CheckPoint
Amitai Ben Shushan
DNS Tunnel Warfare
Tunnels have been utilized in armed conclicts since antiquity. Underground passages, dug beneath the surface, are still utilized to undermine fortifications and slip right into enemy territory. Today, however, underground tunnels are not the only tunnels used in armed conflicts, as new hidden pathways have proved to be quite effective. DNS tunneling has emerged as a stealthy technique used to covertly transfer data over the DNS protocol, and has been adopted by a wide variety of threats actors, including those involved in ongoing armed conflicts.
In this talk, we will explore various aspects of DNS tunneling, understanding its advantages, drawbacks, and potential for detection. We will immerse ourselves in one particular actor, delving into the analysis of its DNS tunneling infrastructure, tools and targets. As we proceed, we will soon learn how DNS tunnels, much like their physical counterparts, are used to initiate surprise attacks and sabotage enemy infrastructure during times of war.
Amitai is security researcher with a strong focus on threat analysis and targeted attacks.

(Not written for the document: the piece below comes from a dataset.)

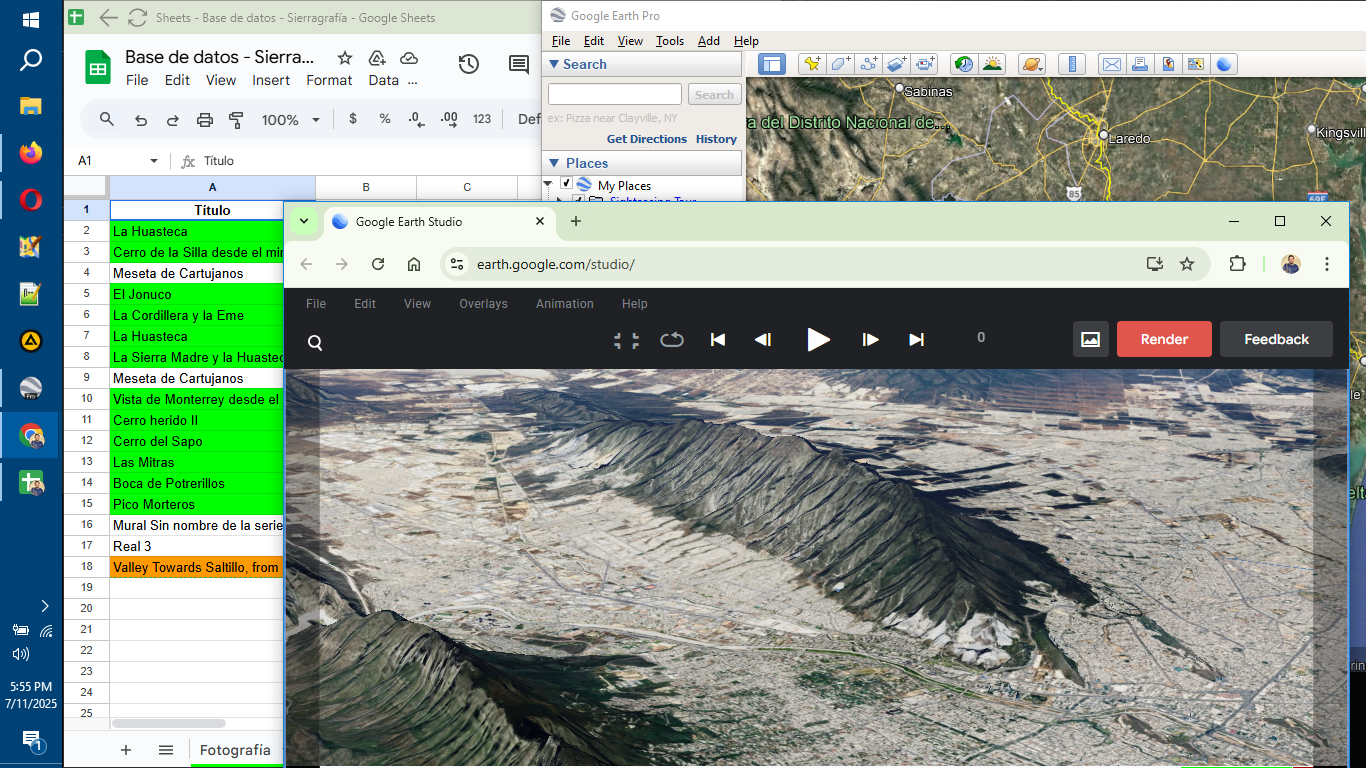Open the Tools menu in Google Earth Pro

pos(670,41)
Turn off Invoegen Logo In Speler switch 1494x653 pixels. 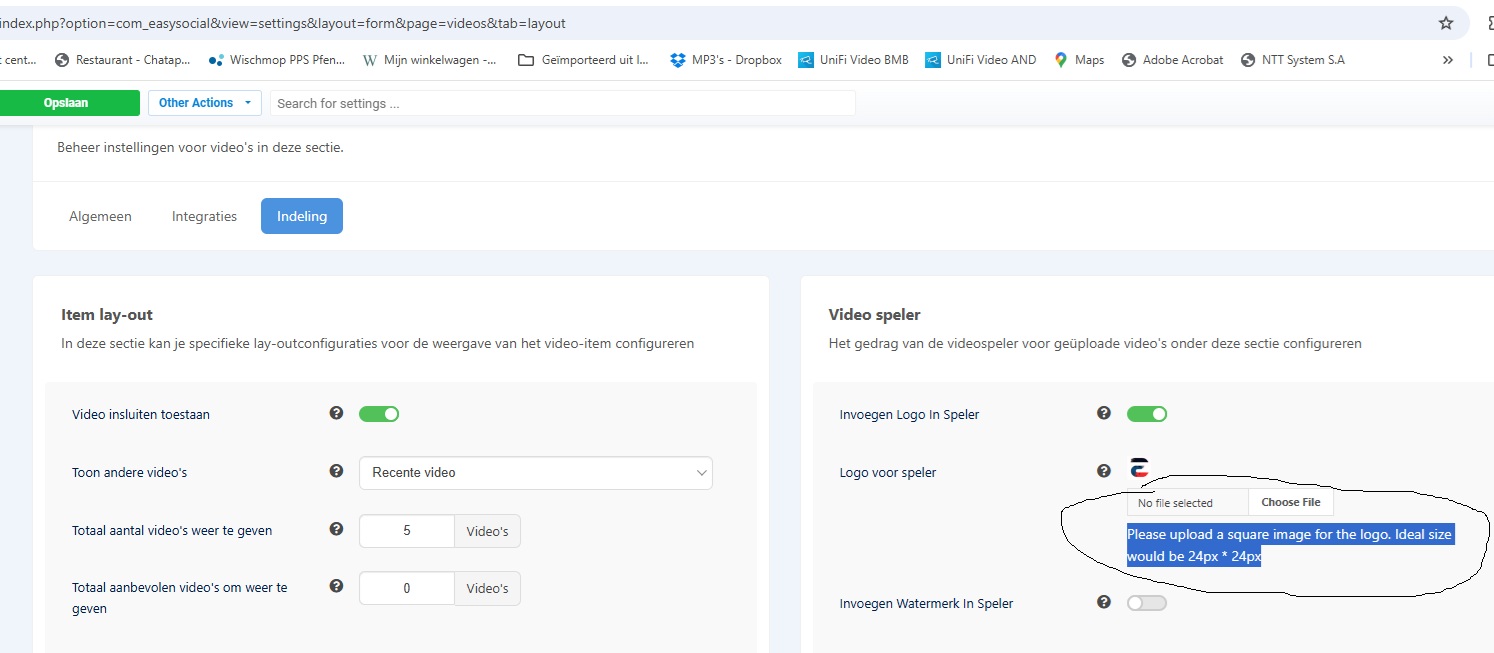pos(1146,414)
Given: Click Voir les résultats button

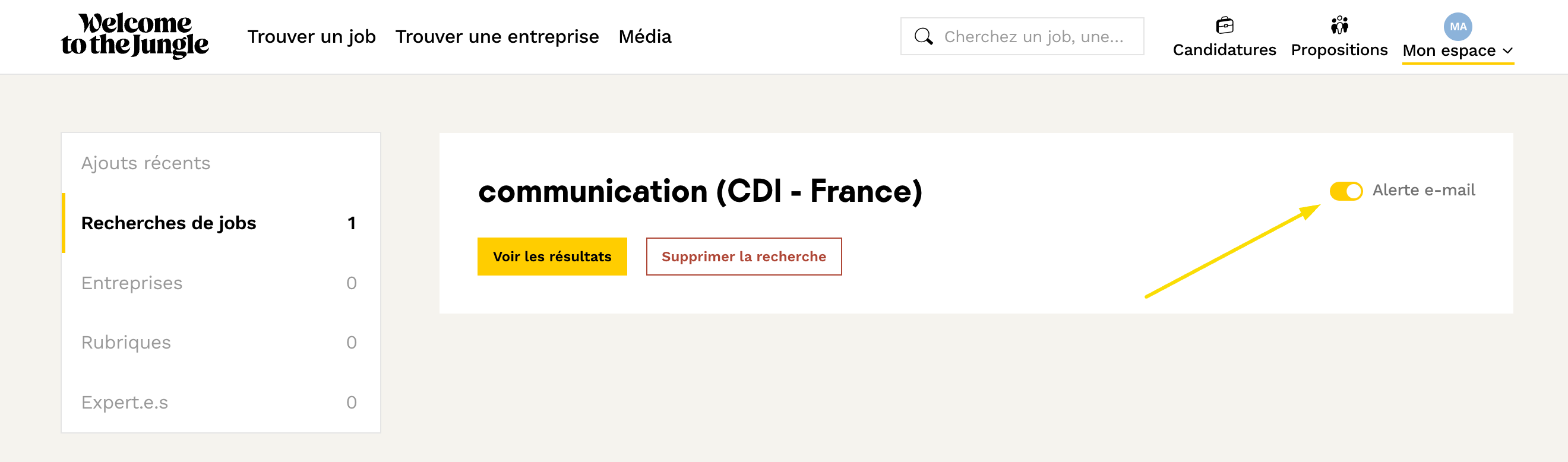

With more than a decade of experience, he is an expert at analyzing threat groups and their activities. Presently, Amitai is leading the Threat Intelligence Analysis (TIA) team at CheckPoint Research. Prior to joining CheckPoint, he has actively engaged in examining threat actors’ behavior from multiple angles, serving as a threat intelligence researcher, incident response analyst, and threat hunter.